Chapitre 21
PDV Lester
Je ne peux m'empêcher de me demander pourquoi j'ai agi ainsi. Pourquoi je lui ai parlé aussi facilement déjà, mais aussi et surtout pourquoi j'ai cherché à la rassurer. Malgré moi, je voulais lui faire comprendre que son handicap n'était pas un frein à l'amour. Alors même que je ne crois pas forcément en ce sentiment. Malgré moi, je voulais retirer ce petit air malheureux sur son visage, alors qu'elle pensait être inintéressante. Malgré moi je voulais lui dire quelque chose qui lui remonterait le moral. Malgré moi, j'ai aimé l'entendre rire, laisser ce son mélodieux absolument parfait être joué à mes oreilles.

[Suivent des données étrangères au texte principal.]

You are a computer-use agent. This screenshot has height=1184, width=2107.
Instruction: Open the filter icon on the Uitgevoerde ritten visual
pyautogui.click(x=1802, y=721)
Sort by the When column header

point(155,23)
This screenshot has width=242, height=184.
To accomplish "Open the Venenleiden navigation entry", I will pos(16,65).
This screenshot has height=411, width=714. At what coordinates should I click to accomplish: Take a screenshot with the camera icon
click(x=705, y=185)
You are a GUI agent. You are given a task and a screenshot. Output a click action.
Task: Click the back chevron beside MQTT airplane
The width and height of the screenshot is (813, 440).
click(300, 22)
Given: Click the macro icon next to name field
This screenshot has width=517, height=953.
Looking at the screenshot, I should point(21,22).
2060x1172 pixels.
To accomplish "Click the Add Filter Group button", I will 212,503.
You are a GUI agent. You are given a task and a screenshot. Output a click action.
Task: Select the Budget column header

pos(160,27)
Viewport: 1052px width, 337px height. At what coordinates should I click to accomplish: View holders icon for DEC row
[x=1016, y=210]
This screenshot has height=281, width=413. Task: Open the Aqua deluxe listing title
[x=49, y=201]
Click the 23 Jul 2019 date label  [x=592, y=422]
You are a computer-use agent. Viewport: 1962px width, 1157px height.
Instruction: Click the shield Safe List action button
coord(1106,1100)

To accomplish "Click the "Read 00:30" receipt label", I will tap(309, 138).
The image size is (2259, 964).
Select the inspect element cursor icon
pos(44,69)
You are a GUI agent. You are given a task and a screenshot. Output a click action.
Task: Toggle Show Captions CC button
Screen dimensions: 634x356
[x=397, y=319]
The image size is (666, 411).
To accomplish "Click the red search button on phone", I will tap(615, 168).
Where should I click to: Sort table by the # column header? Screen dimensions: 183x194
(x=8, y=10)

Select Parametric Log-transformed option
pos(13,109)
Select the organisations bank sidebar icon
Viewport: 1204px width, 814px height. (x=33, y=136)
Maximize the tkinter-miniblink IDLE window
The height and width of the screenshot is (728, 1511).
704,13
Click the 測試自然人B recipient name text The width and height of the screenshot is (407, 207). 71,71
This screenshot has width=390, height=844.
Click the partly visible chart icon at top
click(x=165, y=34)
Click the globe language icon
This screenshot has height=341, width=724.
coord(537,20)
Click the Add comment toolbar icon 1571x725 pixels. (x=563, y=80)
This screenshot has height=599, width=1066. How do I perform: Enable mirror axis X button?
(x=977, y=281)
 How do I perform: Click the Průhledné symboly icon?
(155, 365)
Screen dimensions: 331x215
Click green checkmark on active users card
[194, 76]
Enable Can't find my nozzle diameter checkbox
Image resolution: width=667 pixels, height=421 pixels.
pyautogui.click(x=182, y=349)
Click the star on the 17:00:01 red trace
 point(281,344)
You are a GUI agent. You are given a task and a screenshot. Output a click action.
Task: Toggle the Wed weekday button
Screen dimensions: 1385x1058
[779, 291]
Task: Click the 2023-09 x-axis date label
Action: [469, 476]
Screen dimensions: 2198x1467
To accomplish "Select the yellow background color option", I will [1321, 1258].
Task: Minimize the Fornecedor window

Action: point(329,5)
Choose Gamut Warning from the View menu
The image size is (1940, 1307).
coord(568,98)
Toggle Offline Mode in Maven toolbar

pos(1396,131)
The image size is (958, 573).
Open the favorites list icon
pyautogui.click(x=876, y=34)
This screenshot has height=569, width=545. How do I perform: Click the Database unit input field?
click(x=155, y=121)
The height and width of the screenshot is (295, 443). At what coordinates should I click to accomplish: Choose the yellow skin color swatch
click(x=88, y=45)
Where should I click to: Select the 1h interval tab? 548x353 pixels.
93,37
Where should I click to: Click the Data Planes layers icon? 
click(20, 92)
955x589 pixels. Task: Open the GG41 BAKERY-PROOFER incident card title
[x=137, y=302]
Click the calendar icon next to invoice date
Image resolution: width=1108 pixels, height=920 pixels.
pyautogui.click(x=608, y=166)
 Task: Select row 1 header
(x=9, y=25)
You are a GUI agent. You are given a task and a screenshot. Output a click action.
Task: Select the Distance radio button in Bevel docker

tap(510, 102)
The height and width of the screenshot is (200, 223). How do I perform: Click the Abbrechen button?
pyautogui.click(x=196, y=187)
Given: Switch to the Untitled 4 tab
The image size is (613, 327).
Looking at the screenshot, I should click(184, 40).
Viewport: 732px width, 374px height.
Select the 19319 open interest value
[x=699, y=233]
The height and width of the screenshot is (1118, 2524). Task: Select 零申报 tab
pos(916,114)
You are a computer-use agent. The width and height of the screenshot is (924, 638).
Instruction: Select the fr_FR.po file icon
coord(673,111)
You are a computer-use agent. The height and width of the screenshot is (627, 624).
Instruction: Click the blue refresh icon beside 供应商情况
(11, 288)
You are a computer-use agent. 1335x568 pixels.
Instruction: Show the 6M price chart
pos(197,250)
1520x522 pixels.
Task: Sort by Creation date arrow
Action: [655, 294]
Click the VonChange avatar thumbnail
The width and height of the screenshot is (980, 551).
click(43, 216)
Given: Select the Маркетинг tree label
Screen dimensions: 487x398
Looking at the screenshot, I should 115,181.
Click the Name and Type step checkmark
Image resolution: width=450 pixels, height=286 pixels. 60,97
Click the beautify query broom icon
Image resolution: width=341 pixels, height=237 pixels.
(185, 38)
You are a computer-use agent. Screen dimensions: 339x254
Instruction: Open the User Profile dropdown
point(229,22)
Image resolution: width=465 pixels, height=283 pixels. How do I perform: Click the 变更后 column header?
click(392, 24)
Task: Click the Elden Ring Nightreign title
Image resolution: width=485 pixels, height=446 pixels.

Cela ne veut pas dire que c'était faux. Je pense sincèrement que son handicap n'est pas un frein à ce que les autres s'intéressent à elle. Ce n'est pas parce qu'elle a rencontré quelques idiots dans sa vie qui ont peur de ce qui n'est pas comme eux que tout le monde doit être rangé dans le même sac.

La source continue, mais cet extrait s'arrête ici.